§ **ЗАДАНИЯ**
1 > Ответьте по фрагменту о взглядах Достоевского на католицизм и протестантство:
(a) В каком году Достоевский публикует статью «Германский мировой вопрос»?
(b) К чему ведёт свобода исследования, названная основной идеей протеста?
(c) Когда был принят догмат о папской непогрешимости ex cathedra?
2 > Выпишите из записей все строки, где встречается слово «formatting».

§ **ФРАГМЕНТ ТЕКСТА**
####
В 1877 году Достоевский публикует статью «Германский мировой вопрос», в которой всесторонне раскрывает свой взгляд на католицизм и протестантство. В ней он предлагает следующую историософскую схему: Древний Рим родил идею единения всех людей, что воплотилось в форме Pax Romana, то есть всемирной империи, которая «заменилась новым идеалом всемирного же единения во Христе»17. Этот идеал разделился

на восточный и западный варианты. Восточный — это совершенное духовное единение во Христе, ведущее к идеальному социальному устройству. «Таким образом, — замечает мыслитель, — в восточном идеале — сначала духовное единение человечества во Христе, а потом уж, в силу этого духовного соединения всех во Христе, и несомненно вытекающее из него правильное государственное и социальное единение»18. В мире западном, католическом, — с точностью до наоборот: вначале строится монархия, а затем духовное единство во главе с папой. На Западе поменялась форма, идея же осталась та же, и эту идею всемирного владычества и воплощает римский папа, носитель антихристианского начала. Можно сказать, что социальный идеал православия — это превращение государства в Церковь, а римского — наоборот, Церкви в государство. Эта схема воплощается и в художественном творчестве Достоевского19.

В Европе католичеству противостоит протестантство; впрочем, все протестантство, по мнению Достоевского, сводится к протесту, и его бы не было, не будь предмета протеста. Основной идеей протеста была свобода исследования, ведущая к рационализму. Германский мир протестовал «самым сильным и могучим образом, выводя новую формулу протеста уже из самых духовных, стихийных основ германского мира: он провозгласил свободу исследования и воздвиг знамя Лютера»20. Интересно, что про «свободу исследования» говорит и Хомяков, который, впрочем, не в ней и не собственно в протесте видит суть протестантства, а в «отрицании догмата, как живого предания, короче, Церкви»21. Германский протестантский дух противопоставляет себя романскому католическому, подтверждение чему — столкновение «железного» канцлера Бисмарка с его «культуркампфом» и немецкого католического духовенства в союзе с национал-либеральной партией. Столкновение это было вызвано активной политикой папы Пия IX, при котором 18 июля 1870 года был принят догмат о папской непогрешимости ex cathedra, в чем Достоевский видел сакральное значение. В тот момент, когда папа утратил Рим и все его владения сократились до размеров Ватикана, «он, как нарочно, провозгласил свою непогрешимость, а вместе с тем и тезис: что без земного владения христианство не может уцелеть на земле, — то есть, в сущности, провозгласил себя владыкой мира, а пред католичеством поставил, уже догматически, прямую цель всемирной монархии»22.
####
§ **ИСХОДНЫЕ ДАННЫЕ**
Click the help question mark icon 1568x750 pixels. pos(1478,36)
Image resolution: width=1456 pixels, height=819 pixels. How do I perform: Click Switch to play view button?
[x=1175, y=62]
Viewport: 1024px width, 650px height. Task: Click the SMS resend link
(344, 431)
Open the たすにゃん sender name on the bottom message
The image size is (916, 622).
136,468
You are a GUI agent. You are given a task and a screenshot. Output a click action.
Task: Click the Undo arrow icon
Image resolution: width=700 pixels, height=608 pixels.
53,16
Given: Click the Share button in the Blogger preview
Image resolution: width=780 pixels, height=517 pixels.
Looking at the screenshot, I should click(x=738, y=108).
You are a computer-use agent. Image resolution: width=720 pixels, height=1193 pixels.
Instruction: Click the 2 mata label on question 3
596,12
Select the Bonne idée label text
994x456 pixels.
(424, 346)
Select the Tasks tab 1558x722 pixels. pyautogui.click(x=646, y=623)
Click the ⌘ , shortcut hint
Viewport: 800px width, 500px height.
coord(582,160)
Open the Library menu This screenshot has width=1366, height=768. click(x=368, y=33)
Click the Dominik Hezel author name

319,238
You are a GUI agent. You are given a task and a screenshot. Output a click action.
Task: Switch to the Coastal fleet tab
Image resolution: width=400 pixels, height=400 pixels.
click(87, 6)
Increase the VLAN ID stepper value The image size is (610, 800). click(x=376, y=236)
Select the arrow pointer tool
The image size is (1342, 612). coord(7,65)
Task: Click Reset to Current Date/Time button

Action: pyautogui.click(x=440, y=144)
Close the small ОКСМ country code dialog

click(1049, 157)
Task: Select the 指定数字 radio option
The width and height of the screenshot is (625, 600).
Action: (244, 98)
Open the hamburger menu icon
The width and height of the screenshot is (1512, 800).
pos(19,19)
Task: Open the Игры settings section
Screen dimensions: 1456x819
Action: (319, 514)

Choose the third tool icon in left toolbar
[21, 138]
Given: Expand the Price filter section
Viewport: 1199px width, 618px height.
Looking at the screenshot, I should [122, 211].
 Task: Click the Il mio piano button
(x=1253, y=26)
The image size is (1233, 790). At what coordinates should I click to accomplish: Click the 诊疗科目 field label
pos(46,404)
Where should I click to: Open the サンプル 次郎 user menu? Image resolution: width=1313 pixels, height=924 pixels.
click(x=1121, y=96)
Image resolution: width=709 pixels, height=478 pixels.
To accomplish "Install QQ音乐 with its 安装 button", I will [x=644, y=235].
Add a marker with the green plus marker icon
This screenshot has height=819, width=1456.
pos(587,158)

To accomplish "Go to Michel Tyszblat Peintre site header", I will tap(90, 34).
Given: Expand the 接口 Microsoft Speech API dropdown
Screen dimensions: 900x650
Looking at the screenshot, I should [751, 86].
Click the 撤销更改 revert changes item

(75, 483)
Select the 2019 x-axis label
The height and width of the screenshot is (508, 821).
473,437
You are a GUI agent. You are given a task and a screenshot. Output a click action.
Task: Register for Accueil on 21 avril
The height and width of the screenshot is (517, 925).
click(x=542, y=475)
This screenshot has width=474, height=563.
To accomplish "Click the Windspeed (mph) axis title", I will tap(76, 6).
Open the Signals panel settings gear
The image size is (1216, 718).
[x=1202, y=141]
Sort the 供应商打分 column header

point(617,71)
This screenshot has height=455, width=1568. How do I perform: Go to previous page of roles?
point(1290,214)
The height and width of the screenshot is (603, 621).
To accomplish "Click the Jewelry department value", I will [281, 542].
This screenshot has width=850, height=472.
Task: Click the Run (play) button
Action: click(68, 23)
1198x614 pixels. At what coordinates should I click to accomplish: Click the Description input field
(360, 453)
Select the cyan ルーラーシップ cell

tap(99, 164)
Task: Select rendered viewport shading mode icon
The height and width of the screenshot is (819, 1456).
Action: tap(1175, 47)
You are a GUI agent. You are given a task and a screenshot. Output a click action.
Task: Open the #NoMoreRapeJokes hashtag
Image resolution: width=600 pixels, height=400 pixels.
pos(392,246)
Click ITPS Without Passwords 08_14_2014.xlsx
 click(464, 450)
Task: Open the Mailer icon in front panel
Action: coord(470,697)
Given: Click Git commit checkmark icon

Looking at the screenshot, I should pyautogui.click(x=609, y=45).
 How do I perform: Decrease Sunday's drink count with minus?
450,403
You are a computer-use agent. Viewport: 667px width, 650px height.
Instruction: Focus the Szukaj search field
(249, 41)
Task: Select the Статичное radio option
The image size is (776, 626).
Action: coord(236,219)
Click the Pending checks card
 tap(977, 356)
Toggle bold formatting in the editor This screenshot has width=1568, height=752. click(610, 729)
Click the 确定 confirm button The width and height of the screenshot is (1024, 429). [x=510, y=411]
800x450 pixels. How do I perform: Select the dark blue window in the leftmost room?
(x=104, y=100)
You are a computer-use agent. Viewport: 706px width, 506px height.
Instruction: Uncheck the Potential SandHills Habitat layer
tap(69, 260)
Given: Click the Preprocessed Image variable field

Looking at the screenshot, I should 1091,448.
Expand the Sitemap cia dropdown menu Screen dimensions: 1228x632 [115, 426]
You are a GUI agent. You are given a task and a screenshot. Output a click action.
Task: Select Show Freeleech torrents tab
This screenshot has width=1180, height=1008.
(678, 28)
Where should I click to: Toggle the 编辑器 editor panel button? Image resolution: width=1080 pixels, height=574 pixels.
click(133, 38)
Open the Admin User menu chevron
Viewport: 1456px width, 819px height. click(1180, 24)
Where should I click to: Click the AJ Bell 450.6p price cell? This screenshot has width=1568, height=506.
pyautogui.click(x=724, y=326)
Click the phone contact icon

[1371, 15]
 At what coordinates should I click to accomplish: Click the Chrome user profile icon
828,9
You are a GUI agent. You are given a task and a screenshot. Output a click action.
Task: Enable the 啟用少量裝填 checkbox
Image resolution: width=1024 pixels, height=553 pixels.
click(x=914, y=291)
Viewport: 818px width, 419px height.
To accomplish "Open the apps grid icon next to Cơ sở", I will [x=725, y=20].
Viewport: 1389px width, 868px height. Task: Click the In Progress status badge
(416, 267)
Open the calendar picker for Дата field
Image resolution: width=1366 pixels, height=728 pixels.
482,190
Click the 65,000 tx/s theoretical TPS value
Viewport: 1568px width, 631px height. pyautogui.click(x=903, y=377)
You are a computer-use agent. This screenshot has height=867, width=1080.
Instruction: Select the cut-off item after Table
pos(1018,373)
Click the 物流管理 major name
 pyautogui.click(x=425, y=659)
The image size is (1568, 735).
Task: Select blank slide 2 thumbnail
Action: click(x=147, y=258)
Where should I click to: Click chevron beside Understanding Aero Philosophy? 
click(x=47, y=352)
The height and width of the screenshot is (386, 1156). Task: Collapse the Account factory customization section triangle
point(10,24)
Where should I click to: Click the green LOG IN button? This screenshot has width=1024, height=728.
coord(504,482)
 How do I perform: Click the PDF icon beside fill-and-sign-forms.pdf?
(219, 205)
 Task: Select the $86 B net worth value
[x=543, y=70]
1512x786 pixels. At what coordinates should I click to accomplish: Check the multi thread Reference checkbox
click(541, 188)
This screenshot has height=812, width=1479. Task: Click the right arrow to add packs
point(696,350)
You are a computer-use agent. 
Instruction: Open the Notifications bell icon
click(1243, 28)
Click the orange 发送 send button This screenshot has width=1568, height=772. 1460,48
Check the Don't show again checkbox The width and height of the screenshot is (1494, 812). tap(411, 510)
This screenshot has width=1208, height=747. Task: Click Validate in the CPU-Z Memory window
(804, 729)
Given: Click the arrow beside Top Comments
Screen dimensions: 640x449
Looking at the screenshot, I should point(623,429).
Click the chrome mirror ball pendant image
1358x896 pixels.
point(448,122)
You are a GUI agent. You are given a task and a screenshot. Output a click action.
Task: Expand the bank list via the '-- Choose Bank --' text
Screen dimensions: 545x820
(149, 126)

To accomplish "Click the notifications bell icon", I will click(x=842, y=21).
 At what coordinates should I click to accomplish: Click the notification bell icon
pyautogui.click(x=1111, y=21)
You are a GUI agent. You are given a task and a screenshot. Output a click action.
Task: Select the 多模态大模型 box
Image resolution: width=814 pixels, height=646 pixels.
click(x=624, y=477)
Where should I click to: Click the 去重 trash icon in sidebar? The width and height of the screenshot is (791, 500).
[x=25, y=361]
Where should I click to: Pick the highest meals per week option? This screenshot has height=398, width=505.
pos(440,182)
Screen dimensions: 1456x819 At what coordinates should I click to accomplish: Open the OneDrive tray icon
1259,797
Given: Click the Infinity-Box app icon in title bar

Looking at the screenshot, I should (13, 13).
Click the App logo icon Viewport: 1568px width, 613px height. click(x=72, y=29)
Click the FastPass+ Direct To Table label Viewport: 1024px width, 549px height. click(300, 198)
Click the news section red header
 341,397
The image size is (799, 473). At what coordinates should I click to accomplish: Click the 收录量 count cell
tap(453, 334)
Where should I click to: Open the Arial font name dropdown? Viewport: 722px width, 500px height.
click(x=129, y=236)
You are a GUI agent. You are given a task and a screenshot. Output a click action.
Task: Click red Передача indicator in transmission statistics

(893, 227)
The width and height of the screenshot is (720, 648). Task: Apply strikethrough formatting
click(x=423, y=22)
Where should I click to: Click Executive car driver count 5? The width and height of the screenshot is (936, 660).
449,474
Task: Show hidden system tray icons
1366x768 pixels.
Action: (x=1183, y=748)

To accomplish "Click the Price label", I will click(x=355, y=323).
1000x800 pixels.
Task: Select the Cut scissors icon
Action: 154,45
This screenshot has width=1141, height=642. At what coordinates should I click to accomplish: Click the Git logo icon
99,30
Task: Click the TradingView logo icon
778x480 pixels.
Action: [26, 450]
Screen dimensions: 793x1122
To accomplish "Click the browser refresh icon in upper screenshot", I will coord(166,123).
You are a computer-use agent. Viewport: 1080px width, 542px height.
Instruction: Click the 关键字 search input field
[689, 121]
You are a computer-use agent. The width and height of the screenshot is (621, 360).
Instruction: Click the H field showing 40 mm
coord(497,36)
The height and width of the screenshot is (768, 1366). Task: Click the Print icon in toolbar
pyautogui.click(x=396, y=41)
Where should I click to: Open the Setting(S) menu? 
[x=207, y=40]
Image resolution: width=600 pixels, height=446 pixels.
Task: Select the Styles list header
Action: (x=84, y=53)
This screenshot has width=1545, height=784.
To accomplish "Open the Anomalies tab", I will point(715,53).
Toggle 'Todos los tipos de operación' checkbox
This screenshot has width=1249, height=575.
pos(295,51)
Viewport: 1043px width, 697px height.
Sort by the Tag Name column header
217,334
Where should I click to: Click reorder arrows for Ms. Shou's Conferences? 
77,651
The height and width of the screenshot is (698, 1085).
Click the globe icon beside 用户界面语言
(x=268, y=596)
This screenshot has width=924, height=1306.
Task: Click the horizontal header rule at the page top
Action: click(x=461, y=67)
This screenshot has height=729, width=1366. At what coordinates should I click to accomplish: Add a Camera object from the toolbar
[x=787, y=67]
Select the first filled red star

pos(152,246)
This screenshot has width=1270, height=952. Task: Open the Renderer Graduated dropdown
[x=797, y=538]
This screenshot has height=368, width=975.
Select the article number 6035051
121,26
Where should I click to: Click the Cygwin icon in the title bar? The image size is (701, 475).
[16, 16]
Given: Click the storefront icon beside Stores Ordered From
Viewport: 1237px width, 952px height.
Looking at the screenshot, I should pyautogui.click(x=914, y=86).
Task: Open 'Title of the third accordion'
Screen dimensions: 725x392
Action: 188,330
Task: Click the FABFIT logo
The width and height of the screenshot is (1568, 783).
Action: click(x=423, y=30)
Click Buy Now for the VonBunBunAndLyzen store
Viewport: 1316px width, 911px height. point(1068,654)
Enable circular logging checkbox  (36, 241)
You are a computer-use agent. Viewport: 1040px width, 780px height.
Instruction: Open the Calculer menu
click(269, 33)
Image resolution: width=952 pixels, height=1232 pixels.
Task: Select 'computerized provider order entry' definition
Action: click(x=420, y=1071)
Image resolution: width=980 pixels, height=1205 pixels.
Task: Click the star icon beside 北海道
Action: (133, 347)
####
§ **ПОЛНЫЕ ОТВЕТЫ**
1 >
(a) В 1877 году.
(b) К рационализму.
(c) 18 июля 1870 года.

2 >
Toggle bold formatting in the editor This screenshot has width=1568, height=752. click(610, 729)
The width and height of the screenshot is (720, 648). Task: Apply strikethrough formatting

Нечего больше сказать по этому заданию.